J’étais perdue devant ta porte dans mes bottines en daim. Vaillante et, c’est vrai, vacillante, je cherchais en vain les dernières effluves de vin qui – qui sait ? – me donneraient peut-être le courage d’entrer. Dans la cage d’escalier, vaste piège de marches dans la nuit déjà avancée, j’ai entendu mon nom. Mon nom à peine écorché par ta langue qui n’était pas la mienne. Et tout d’un coup, tu étais trois marches au-dessus.
Des boucles blondes jusqu’en dessous des épaules, un corset, une jupe à volants définitivement trop courte, des bas. T’étais un scandale à toi tout seul.

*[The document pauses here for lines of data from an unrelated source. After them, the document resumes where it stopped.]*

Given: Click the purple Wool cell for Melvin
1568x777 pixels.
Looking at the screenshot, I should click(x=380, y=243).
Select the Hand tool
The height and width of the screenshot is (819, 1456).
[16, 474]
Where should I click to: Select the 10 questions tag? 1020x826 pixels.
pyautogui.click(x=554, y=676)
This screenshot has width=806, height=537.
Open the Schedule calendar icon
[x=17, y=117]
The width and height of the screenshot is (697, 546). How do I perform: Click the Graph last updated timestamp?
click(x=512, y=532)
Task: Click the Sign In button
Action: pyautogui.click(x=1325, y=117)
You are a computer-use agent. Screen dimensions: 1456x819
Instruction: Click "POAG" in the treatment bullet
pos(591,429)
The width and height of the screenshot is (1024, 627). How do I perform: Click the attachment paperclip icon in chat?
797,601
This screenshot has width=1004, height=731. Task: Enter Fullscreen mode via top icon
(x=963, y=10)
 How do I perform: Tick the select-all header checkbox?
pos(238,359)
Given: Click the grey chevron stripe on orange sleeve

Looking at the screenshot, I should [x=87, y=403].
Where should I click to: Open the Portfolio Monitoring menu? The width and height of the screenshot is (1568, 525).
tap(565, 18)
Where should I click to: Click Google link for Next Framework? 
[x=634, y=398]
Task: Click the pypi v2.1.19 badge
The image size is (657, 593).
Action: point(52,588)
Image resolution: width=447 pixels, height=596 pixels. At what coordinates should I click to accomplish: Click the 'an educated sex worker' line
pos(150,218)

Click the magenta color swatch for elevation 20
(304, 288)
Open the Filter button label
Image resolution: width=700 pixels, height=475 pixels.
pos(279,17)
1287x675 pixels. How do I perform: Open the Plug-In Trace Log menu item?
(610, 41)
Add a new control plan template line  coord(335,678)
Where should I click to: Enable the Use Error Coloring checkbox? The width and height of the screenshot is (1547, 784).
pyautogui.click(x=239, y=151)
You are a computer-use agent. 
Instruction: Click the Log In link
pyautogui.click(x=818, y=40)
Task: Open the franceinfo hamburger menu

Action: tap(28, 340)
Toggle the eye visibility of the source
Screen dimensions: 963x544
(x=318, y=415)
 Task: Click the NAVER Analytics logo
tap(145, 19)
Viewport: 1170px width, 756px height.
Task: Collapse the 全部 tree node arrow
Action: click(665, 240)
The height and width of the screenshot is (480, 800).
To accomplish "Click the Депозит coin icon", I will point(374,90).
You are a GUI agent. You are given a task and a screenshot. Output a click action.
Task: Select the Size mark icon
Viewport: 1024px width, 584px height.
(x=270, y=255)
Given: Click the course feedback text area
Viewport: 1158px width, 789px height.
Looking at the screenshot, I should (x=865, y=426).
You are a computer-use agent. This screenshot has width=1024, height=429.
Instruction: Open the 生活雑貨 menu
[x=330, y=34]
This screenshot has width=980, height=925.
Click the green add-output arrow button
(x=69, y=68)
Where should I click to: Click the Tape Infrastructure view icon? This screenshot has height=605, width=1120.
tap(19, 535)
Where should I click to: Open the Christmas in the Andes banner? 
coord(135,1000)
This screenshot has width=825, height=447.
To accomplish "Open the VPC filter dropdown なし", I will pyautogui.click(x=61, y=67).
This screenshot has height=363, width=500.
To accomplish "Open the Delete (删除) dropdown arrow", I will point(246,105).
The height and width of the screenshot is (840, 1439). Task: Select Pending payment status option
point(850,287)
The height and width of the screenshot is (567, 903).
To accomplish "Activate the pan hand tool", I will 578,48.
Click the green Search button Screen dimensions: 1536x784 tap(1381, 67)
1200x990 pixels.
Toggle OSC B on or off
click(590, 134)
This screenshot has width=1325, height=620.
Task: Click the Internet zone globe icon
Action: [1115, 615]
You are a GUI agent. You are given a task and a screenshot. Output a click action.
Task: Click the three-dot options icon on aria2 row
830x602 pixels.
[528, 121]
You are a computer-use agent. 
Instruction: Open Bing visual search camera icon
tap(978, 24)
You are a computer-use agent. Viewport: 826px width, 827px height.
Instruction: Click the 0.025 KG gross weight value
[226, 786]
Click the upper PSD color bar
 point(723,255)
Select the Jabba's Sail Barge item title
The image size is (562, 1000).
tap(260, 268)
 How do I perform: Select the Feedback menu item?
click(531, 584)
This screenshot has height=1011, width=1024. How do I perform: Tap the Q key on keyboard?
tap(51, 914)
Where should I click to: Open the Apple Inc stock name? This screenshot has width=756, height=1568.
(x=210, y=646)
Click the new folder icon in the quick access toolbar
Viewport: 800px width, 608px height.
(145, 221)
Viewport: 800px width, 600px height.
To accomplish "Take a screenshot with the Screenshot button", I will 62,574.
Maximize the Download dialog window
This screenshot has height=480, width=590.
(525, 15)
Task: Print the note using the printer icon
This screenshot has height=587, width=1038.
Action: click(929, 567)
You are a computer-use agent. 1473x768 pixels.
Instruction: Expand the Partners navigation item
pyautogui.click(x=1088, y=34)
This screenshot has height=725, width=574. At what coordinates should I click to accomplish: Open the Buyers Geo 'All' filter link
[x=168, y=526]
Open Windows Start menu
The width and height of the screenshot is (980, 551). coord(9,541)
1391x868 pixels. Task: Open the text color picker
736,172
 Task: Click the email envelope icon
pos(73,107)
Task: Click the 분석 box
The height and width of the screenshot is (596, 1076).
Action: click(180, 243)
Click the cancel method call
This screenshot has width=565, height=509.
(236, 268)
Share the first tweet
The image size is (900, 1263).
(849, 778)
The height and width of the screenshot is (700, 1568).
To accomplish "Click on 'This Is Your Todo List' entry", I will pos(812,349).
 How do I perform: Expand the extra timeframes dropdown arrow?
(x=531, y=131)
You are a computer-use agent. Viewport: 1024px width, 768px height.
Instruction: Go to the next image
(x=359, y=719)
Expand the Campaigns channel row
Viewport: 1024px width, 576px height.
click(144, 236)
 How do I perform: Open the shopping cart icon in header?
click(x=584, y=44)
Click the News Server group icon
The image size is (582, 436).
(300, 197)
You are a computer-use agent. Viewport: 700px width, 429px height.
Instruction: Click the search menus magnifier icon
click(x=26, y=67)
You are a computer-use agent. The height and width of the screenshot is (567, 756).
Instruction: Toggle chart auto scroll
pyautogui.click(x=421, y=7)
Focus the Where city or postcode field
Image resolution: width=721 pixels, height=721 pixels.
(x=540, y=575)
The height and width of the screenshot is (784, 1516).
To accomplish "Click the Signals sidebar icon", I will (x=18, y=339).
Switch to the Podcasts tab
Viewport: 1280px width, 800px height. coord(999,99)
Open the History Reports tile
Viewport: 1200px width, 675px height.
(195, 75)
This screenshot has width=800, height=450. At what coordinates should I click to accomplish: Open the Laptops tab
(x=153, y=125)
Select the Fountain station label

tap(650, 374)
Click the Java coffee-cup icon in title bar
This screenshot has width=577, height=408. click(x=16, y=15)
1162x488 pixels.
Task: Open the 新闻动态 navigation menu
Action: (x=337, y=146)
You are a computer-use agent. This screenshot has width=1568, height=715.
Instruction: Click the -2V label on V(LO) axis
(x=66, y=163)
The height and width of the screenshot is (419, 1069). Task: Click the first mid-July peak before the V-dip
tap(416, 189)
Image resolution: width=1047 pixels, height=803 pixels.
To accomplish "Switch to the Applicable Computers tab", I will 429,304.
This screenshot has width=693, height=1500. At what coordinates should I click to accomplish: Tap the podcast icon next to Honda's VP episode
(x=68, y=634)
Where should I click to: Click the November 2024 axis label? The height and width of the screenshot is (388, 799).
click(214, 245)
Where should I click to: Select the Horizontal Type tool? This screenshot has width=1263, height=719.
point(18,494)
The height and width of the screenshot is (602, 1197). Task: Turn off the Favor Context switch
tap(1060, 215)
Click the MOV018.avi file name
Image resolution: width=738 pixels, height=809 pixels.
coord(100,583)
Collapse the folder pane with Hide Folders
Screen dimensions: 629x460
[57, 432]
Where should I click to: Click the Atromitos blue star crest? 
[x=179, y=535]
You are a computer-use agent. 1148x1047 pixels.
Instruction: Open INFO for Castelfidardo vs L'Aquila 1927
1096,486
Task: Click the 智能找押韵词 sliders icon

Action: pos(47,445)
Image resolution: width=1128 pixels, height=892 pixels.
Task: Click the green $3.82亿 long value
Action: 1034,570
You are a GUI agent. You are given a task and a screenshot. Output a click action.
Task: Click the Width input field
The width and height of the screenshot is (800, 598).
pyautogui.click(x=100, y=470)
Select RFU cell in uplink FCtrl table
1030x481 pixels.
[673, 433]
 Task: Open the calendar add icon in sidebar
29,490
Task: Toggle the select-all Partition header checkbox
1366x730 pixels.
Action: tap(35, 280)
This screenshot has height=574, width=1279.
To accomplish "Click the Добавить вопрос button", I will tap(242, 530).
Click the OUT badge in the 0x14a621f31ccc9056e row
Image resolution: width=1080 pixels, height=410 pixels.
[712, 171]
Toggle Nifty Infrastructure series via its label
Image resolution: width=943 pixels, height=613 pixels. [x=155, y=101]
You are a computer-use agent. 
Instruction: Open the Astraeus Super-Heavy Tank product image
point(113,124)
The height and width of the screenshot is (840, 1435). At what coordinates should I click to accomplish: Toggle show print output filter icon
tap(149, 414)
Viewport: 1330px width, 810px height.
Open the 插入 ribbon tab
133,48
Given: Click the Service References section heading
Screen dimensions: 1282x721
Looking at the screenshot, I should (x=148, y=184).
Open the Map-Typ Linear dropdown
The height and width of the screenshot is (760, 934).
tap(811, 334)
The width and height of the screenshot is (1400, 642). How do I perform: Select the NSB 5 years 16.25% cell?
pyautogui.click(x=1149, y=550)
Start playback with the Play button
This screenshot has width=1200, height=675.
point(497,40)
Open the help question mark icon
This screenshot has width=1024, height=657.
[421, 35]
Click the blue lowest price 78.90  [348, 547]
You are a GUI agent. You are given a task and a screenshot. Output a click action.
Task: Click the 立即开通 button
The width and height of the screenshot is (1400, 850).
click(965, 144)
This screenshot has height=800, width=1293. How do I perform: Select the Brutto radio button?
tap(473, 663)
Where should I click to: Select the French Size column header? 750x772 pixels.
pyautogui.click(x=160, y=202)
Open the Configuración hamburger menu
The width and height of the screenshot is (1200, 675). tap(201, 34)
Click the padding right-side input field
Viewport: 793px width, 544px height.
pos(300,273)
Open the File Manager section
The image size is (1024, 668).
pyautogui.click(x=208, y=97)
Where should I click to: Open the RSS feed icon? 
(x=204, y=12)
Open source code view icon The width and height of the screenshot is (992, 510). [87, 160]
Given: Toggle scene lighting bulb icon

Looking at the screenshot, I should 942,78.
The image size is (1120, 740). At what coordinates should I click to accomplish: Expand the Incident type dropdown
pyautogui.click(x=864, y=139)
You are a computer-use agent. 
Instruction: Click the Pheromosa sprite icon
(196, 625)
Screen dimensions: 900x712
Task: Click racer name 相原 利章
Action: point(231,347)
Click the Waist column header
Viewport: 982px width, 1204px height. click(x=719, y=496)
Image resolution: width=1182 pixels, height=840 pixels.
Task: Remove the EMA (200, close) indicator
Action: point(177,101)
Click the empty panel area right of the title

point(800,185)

Tu es venu à ma rencontre comme un météore, comme une de ces figures phosphorescentes accrochées au plafond de ta chambre que je n’avais pas encore vue.
On est montés jusqu’au deuxième étage. Mes espoirs grandissaient à chacun des regards que tu jetais sur moi. Dans la lumière chaude et enfumée de ton appartement, la musique m’a emprisonné les oreilles. Il y avait de la peinture un peu partout sur les murs et sur ton visage aussi.
- Can I show you something?
Il y avait un joli balcon avec une vue plutôt moyenne sur la ville. Il pleuvait encore. Je crois que tu avais envie de fumer, mais comme je ne l’ai pas fait, tu es resté là. J’ai observé tes mains, tes doigts aux ongles vernis de noir qui tambourinaient sur la rambarde. Puis on est rentrés. Tu m’as proposé à boire mais j’ai dit non parce que c’était un peu trop important. Parce que ce qui était en train de se passer était légèrement trop grandiose pour tomber dans l’oubli.
Chacun des garçons dans cette pièce rivalisait de splendeur et de féminité. Ils portaient des robes à fleurs et des talons hauts, ils étaient maquillés et tout dans leur attitude faisait ressentir qu’à l’intérieur de cette sphère intimiste et révolutionnaire, les normes n’avaient plus de place. Ils étaient beaux et souriants. On aurait pu se sentir mal à l’aise si nous n’avions pas tous eu l’esprit tellement ouvert. Je me sentais libre et confuse. Genders were in trouble. Et pourtant, c’est leur aspect si féminin qui les rendait désirables par un contraste saisissant. Ils ne jouaient pas, ils étaient, du moins le temps d’une soirée. Et demain tout aurait disparu.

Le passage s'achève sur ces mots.